Who wants to be a head of department?

The sheer stress of running a poorly staffed subject area is putting off many potential applicants for senior roles. Karen Thornton and Robert Boyland report

EXPERIENCED teachers are being discouraged from applying for promotion because they do not want to lead teams of unsatisfactory staff.

One in three state secondaries will start the new term with an unfilled management post and more than half of these estimated 1,100 management vacancies nationally will be for heads of department, a TESSecondary Heads Association survey suggests.

John Dunford, general secretary of the SHA, said few experienced classroom teachers now wanted to take on the responsibility and stress of running a poorly staffed maths or languages department.

"The adverse effects of teacher shortage tend to fall disproportionately on heads of department, who have to pick up the pieces. Being head of a maths department in which there are no other qualified teachers and a couple of temporary appointments is a very difficult job. People are just not willing to take it on," he said.

The survey illustrates the problems facing heads and department leaders, especially in shortage subjects. It suggests more than 3,200 teachers - almost one in every secondary - are taking maths, English, science and language lessons when they are not qualified to do so. These same subjects now account for around half of the estimated 3,700 classroom vacancies.

Maths is facing meltdown. Although applications to teacher training are up, it is unlikely that all the available places will be filled.

Dr Sheila Kaye, head of Whitgift school in Grimsby, is already short of a head of science, and this year expects to lose both the head and deputy of the maths department when they retire. She has given up trying to find a head of information and communications technology.

She has not had a single applicant for maths teaching posts, but is unsure why staff are reluctant to be head of department. "I don't know why people are not willing to move up. The alternative is to sit and do the same job for 30 years," she said.

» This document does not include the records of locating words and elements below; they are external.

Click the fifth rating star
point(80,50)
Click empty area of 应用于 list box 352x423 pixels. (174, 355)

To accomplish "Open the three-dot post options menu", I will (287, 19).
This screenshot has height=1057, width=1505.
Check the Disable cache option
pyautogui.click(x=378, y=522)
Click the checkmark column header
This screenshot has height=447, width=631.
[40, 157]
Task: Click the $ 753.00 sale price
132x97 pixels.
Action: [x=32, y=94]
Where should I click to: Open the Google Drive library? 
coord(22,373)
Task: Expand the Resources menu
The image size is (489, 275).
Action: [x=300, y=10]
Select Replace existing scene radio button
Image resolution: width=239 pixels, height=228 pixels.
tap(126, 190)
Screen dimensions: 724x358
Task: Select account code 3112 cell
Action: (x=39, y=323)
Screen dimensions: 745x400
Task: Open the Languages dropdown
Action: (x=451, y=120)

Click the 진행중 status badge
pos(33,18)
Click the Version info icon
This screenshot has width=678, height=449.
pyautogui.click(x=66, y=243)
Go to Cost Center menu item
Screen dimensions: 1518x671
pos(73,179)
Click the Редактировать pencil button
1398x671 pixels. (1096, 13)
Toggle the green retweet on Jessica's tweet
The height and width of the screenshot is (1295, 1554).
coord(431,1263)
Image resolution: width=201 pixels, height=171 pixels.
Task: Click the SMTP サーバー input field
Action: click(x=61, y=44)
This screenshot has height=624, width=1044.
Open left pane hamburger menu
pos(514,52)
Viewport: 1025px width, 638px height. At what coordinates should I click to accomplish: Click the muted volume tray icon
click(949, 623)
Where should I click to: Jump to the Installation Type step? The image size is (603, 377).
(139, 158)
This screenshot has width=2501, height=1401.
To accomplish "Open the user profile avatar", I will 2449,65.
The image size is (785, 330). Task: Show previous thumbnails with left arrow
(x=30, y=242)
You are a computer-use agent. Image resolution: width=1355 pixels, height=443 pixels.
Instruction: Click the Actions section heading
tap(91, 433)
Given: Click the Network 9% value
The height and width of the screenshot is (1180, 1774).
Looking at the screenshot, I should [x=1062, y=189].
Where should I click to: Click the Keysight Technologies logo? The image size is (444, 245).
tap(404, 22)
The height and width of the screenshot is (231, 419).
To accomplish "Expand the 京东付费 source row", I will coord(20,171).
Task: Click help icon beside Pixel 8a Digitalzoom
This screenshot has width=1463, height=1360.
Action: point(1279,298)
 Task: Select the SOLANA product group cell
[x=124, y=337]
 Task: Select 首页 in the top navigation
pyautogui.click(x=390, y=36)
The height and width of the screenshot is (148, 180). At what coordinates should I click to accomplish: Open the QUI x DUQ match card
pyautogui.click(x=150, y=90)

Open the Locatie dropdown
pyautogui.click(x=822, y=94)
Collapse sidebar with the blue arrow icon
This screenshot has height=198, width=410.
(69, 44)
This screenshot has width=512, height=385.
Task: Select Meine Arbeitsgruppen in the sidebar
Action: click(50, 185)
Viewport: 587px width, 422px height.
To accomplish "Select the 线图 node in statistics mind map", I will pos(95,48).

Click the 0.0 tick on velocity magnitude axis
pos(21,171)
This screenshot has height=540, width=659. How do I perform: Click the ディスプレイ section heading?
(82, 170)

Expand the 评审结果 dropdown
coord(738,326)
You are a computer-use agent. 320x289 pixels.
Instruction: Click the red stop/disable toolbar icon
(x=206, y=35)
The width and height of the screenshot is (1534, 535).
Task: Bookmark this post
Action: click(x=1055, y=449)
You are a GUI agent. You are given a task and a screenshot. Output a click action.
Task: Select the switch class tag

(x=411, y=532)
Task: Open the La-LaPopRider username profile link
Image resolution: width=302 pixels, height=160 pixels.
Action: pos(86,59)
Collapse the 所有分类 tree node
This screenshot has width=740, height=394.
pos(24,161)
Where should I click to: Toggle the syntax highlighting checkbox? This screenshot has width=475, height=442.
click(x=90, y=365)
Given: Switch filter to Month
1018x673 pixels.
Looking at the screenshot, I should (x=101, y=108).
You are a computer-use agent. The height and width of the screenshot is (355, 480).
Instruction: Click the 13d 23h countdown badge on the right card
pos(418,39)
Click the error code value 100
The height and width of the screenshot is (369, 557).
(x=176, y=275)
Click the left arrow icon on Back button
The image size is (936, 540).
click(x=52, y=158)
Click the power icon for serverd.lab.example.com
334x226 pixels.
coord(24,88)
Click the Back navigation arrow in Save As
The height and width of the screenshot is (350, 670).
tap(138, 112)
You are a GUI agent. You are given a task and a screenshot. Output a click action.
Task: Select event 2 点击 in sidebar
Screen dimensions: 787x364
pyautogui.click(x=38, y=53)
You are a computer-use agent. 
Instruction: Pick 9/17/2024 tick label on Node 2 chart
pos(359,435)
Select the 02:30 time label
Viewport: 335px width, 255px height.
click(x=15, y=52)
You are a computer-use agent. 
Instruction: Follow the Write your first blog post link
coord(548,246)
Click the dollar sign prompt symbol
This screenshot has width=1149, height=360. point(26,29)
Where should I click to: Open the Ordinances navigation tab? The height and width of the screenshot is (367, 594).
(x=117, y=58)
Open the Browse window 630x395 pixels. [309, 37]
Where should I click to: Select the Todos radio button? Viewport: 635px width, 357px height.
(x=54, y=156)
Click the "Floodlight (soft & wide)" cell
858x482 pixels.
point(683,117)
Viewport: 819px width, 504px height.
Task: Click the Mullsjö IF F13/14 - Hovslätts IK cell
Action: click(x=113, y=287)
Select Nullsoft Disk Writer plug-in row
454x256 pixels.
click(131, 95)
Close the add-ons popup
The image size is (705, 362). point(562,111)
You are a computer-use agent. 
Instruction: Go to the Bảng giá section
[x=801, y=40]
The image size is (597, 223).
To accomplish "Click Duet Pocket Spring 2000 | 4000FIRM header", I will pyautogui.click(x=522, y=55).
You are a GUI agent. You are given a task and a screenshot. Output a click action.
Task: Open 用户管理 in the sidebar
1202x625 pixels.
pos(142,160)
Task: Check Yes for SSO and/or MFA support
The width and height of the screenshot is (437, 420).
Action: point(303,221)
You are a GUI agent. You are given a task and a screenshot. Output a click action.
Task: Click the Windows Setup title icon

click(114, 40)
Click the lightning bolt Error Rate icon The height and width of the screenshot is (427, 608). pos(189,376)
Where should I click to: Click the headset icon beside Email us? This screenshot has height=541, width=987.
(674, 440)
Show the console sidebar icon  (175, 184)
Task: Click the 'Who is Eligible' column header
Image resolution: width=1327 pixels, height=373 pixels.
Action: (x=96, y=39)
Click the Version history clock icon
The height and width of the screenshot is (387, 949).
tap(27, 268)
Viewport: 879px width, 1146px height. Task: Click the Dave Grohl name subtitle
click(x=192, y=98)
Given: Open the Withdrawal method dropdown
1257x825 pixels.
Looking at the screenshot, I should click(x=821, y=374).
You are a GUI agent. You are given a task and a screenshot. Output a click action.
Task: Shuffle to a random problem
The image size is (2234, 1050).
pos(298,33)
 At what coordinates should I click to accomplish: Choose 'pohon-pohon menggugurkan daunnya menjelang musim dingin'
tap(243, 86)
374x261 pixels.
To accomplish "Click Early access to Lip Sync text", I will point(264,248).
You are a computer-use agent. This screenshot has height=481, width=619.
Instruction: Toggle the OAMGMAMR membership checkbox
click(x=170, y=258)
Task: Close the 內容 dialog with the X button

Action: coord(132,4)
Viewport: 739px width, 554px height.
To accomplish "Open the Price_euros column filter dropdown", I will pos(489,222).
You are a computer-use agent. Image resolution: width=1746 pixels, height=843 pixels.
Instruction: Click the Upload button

At Central Foundation girls' school in Bow, east London, 11 teachers have been teaching outside their expertise to cover the English, maths and science timetable. Six of the maths teachers are overseas-trained and awaiting qualified teacher status in the UK.

Head Patricia Hull, who has 30 new recruits starting this term, said: "We are an oversubscribed and popular school in east London. If we are experiencing difficulties in recruitment of UK-trained teachers, what chance has a school in less fortunate circumstances?"

Meanwhile, heads complain that keeping schools fully staffed is becoming a full-time job in itself, leaving them little time to push forward the Government's standards agenda. They rate nearly one in five of their newly-appointed staff as unsatisfactory, a figure little changed from last year despite a fall in the number of unfilled posts.

Robert Hanman, head of St Mary's Church of England high school in Hendon, north London, is still short of one schience and two maths teachers after making 15 appointments for this September.

He said: "Ensuring that the school is fully staffed has taken untold hours of management time, which would be better spent on the priority of raising standards."